<<<<
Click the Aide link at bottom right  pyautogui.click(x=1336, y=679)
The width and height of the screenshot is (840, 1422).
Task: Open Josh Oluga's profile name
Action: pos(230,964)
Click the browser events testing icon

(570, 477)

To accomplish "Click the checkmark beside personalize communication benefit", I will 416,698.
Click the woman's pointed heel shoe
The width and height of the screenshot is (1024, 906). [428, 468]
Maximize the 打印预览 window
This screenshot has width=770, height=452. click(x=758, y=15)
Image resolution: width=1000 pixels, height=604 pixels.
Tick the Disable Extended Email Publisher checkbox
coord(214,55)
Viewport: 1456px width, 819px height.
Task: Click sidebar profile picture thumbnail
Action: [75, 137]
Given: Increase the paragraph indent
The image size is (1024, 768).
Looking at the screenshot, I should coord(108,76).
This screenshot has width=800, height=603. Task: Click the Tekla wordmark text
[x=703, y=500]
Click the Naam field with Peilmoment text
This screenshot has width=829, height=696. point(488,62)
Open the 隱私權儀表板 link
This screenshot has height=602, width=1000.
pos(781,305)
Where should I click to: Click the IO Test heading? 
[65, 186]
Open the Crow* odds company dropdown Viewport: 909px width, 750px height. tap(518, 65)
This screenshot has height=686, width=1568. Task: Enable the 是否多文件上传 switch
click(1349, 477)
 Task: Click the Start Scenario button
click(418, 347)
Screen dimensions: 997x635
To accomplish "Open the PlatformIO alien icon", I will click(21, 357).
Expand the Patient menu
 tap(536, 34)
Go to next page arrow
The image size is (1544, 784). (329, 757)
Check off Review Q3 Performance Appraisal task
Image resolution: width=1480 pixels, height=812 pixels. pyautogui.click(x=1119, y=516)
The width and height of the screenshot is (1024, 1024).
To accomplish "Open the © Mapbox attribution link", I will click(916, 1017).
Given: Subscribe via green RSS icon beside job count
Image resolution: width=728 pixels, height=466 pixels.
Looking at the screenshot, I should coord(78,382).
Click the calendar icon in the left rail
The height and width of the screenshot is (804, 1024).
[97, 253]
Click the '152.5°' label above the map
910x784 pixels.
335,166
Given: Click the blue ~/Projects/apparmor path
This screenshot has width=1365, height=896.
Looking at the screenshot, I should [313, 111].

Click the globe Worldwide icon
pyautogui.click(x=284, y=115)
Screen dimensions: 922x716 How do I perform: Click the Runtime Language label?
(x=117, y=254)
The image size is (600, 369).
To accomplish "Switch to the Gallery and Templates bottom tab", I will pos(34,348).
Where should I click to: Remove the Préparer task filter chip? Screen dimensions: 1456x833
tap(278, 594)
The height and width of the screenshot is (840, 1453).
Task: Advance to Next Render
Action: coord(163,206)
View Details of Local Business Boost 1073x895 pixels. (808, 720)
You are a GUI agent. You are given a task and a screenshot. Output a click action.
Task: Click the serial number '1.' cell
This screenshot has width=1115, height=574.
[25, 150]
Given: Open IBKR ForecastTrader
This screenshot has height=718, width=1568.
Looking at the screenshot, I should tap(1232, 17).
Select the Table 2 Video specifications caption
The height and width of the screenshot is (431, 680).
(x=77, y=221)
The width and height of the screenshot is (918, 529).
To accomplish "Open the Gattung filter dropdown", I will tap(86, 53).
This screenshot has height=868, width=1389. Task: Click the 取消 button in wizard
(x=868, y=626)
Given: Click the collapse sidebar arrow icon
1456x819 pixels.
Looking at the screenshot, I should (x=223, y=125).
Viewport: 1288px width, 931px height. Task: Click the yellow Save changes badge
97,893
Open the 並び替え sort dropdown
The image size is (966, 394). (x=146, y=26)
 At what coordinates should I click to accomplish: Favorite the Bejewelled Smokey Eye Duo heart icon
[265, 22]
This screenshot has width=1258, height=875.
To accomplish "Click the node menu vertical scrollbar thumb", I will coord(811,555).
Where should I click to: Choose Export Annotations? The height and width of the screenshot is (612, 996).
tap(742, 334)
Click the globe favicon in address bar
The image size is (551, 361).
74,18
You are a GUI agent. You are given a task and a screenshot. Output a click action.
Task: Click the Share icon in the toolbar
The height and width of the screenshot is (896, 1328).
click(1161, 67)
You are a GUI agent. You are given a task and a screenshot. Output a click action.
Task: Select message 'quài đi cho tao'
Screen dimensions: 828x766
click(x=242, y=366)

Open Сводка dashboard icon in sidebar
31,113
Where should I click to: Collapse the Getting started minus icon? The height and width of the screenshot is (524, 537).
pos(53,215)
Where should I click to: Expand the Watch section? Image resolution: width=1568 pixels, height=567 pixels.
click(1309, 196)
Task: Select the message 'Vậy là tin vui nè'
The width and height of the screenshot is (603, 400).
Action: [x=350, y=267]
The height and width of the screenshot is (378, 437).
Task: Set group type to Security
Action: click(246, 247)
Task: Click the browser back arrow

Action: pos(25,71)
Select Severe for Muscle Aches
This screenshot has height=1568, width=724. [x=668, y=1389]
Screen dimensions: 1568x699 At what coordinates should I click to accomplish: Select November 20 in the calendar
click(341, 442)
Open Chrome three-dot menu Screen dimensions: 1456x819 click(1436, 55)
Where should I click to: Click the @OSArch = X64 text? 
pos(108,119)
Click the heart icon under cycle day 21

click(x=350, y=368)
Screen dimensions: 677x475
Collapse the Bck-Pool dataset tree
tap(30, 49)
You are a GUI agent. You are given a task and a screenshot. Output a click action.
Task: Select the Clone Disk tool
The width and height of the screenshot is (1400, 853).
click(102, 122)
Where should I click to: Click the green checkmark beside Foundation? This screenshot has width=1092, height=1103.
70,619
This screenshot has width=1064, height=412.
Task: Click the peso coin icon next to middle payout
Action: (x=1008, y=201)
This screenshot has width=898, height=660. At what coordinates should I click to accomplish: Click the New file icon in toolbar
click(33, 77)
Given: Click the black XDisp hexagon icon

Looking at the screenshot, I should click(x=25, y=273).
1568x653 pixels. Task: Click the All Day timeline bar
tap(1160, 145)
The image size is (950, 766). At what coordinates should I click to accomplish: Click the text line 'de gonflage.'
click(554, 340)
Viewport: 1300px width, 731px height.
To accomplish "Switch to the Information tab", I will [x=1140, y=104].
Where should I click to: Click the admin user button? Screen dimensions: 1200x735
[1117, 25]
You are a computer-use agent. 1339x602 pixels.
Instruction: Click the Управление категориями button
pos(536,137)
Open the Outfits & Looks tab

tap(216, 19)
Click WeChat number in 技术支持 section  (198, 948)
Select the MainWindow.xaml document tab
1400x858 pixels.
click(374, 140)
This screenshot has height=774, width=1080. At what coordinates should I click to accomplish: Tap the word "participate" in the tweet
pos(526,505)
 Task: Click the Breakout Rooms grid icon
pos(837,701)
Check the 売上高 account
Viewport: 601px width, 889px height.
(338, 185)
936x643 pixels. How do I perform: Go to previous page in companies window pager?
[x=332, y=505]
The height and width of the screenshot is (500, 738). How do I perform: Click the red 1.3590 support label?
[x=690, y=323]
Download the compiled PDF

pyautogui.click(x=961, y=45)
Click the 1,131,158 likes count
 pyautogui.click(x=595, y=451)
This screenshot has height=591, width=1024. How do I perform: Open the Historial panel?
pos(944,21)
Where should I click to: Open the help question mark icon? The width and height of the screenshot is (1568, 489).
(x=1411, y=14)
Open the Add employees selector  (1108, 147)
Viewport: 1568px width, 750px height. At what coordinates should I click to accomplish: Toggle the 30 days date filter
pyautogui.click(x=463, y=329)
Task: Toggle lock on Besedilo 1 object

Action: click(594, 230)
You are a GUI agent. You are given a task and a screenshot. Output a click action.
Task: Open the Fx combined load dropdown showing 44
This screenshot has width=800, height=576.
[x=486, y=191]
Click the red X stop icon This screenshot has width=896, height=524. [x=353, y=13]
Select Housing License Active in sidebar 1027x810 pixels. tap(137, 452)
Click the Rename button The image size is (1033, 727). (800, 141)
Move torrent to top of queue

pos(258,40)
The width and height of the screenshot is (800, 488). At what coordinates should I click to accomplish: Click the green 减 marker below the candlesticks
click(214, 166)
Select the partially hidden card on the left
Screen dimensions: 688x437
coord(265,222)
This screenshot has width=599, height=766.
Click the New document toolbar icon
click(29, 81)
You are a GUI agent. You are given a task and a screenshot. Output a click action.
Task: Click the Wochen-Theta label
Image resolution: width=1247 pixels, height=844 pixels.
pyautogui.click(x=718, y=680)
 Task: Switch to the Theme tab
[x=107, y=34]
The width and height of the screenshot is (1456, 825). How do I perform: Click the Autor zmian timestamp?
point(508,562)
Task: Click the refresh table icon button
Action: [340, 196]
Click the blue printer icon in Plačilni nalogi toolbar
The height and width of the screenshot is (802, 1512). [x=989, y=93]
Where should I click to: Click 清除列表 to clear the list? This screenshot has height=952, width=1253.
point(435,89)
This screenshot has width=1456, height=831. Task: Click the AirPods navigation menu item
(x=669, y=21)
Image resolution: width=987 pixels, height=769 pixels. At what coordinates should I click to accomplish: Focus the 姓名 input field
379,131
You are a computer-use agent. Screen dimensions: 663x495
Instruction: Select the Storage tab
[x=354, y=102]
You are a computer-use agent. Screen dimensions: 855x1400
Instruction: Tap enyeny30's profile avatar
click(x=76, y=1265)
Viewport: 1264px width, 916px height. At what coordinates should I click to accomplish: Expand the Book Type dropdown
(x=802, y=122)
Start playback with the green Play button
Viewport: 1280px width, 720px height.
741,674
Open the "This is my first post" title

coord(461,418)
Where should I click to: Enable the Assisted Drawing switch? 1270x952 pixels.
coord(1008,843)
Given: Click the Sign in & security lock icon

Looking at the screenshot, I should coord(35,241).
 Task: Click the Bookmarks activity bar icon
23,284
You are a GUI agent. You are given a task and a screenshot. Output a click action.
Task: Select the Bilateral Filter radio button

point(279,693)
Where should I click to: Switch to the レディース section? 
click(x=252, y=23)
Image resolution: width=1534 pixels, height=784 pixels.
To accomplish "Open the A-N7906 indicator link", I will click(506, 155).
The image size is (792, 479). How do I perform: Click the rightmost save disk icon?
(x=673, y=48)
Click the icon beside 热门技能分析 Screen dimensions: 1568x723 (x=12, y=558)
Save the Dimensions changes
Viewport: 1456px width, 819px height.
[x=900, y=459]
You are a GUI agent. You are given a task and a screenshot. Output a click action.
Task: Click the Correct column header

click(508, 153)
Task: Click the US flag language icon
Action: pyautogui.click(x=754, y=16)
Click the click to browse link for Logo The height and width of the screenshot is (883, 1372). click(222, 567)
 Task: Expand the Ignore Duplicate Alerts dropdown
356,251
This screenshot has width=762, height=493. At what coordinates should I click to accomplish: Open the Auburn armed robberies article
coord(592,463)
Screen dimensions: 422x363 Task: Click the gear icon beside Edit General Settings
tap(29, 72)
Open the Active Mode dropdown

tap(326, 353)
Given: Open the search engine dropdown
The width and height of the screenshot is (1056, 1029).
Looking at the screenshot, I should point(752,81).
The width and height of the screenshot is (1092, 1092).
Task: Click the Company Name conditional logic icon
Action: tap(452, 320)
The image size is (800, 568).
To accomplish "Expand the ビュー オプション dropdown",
>>>>
GIVEN REQUEST -> Set down, unchanged, the part of the records that opens with the line containing "Open Сводка dashboard icon in sidebar" and closes with the line containing "Action: click(246, 247)", both of those lines included.

RESULT OF THE TASK ->
Open Сводка dashboard icon in sidebar
31,113
Where should I click to: Collapse the Getting started minus icon? The height and width of the screenshot is (524, 537).
pos(53,215)
Where should I click to: Expand the Watch section? Image resolution: width=1568 pixels, height=567 pixels.
click(1309, 196)
Task: Select the message 'Vậy là tin vui nè'
The width and height of the screenshot is (603, 400).
Action: [x=350, y=267]
The height and width of the screenshot is (378, 437).
Task: Set group type to Security
Action: click(246, 247)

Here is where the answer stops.